Watchdog Instrumentation
This guide assumes you have already completed the minimal integration of the Memfault SDK. If you have not, please complete the appropriate Getting Started guide.
This document describes the necessary integration details to capture coredumps when a Watchdog occurs.
An example of a captured Watchdog crash below:
Enabling a Watchdog Timer
This guide assumes a Watchdog Timer is already present and enabled on the system. For some general background on Watchdog Timers and recommendations on how to use them, see this article:
https://interrupt.memfault.com/blog/firmware-watchdog-best-practices
Instrumenting Watchdogs with Memfault
When using the Memfault SDK, we recommend instrumenting the watchdog timer so a coredump will be captured when the watchdog trips.

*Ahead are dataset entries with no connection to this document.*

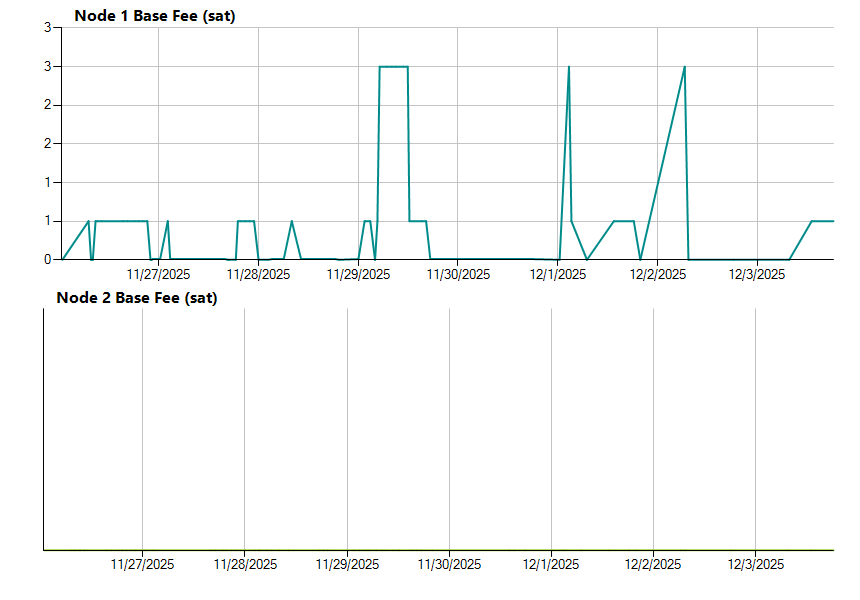Screen dimensions: 860x600
Task: Click 12/3/2025 tick label under Node 2
Action: tap(755, 565)
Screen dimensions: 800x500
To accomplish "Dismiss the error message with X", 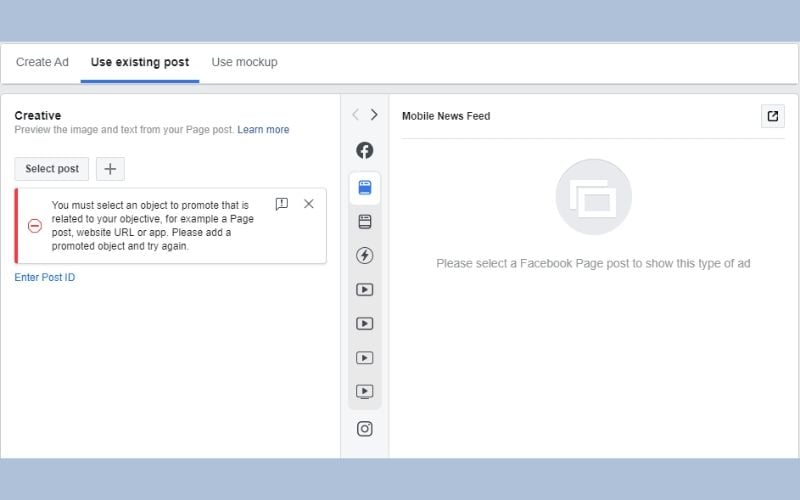I will 308,204.
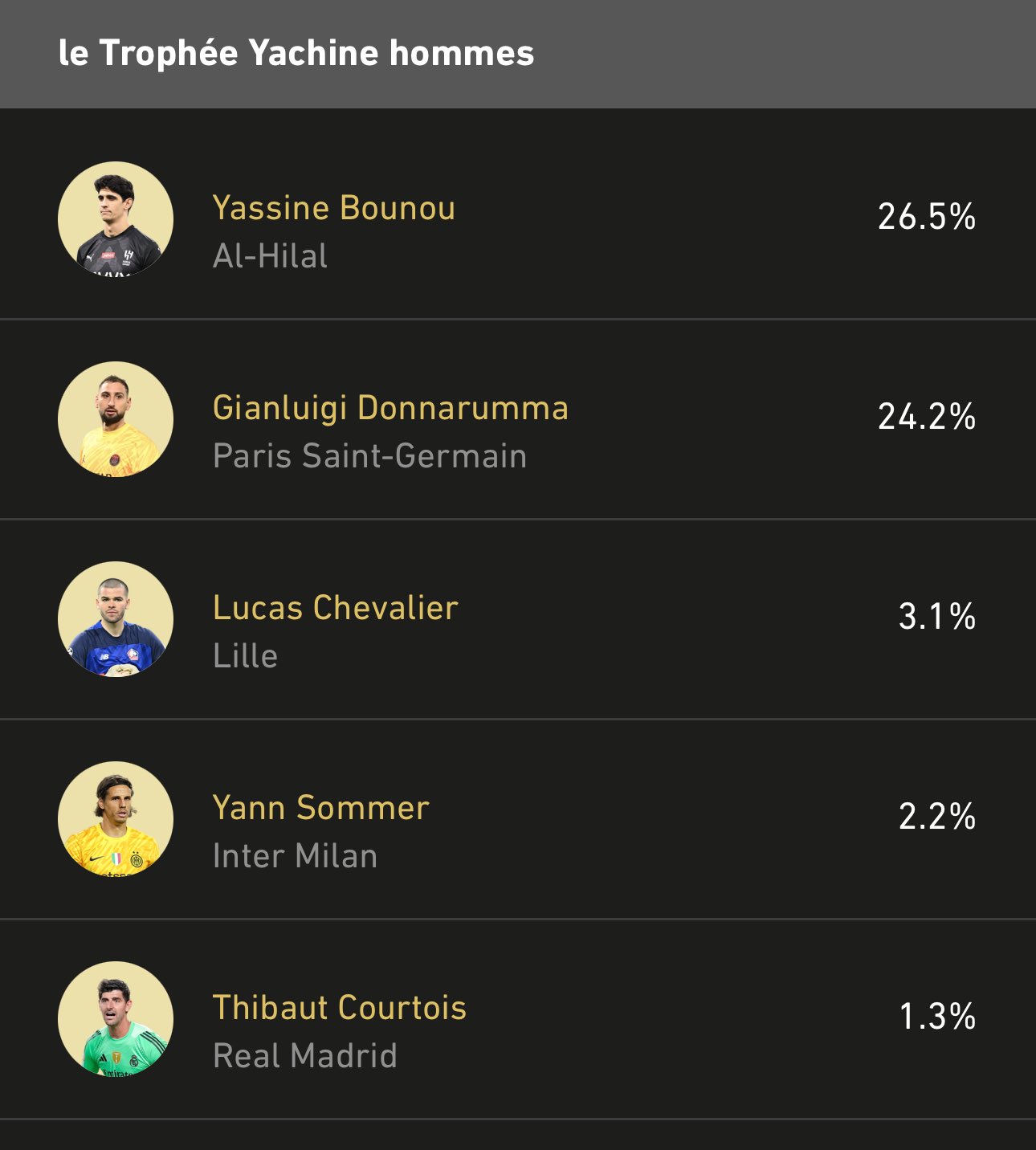Tap the Thibaut Courtois portrait thumbnail
Viewport: 1036px width, 1150px height.
pyautogui.click(x=116, y=1019)
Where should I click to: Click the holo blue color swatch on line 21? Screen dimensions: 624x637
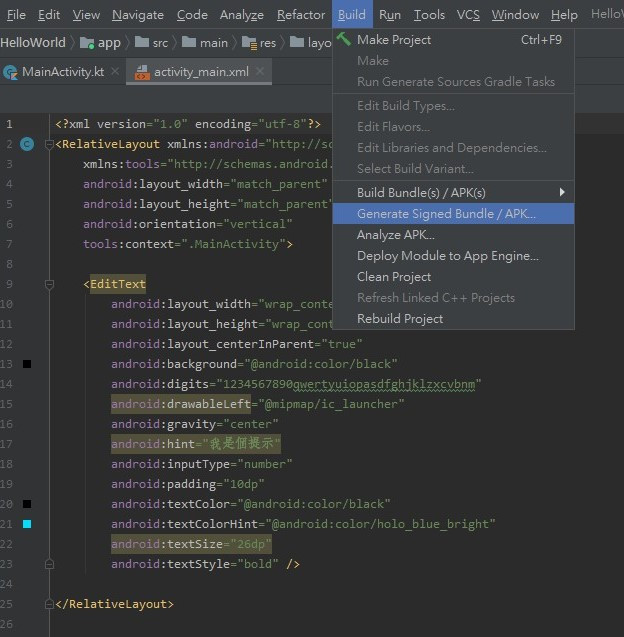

The fundamental technique is to use Memfault's Watchdog interrupt handler to trap the interrupt when the watchdog fires- this provides the best backtrace result, since it uses the Memfault interrupt shim.
To use it, make sure that the MEMFAULT_EXC_HANDLER_WATCHDOG
Memfault SDK
config is set to the name of the Watchdog interrupt handler registered in your
interrupt vector table (this config is usually set in the
memfault_platform_config.h
header file), and there is no competing
implementation.
In order for the coredump save to complete, the chip will need to be configured to fire the interrupt for the Watchdog Timer, but not immediately reset.
Configuring Watchdog Timer Warning Threshold
Depending on the particular chip, there's often a "warning" threshold that can be configured into the watchdog, which will trigger an interrupt some period before the watchdog reset occurs.
For example, on the NXP RT1021 chip (from the RT1020 Reference Manual):
If available, be sure to set up the warning threshold at a sufficiently long timeout for the coredump saving to have enough time to finish (for example, if there are long flash page erase times that need to be accounted for).
We typically recommend a relatively long timeout, such as 10 seconds, but be sure to consult the flash chip documentation to ensure enough time is reserved.
If the hardware watchdog does not permit a "warning" threshold of sufficient time, it may instead make sense to set the hardware watchdog to a very long period, and use a timer peripheral interrupt to trigger the Memfault software watchdog.
Example Sequence Diagram
Normally the coredump saving will complete before the full watchdog timeout, and the Memfault fault handler will reset the chip. The following sequence diagram illustrates this:
Example Sequence Diagram with Hardware Watchdog Triggering Reset
If the coredump saving takes too long, the hardware watchdog will trigger a reset instead, causing a lost coredump. In this case, Memfault saves a Trace Event to indicate that the watchdog reset occurred and failed to save the coredump, which will generate an Issue:
Petting the Watchdog Prior to Coredump Save
The actual writing of the coredump to the platform storage medium is the time consuming part of the coredump capture.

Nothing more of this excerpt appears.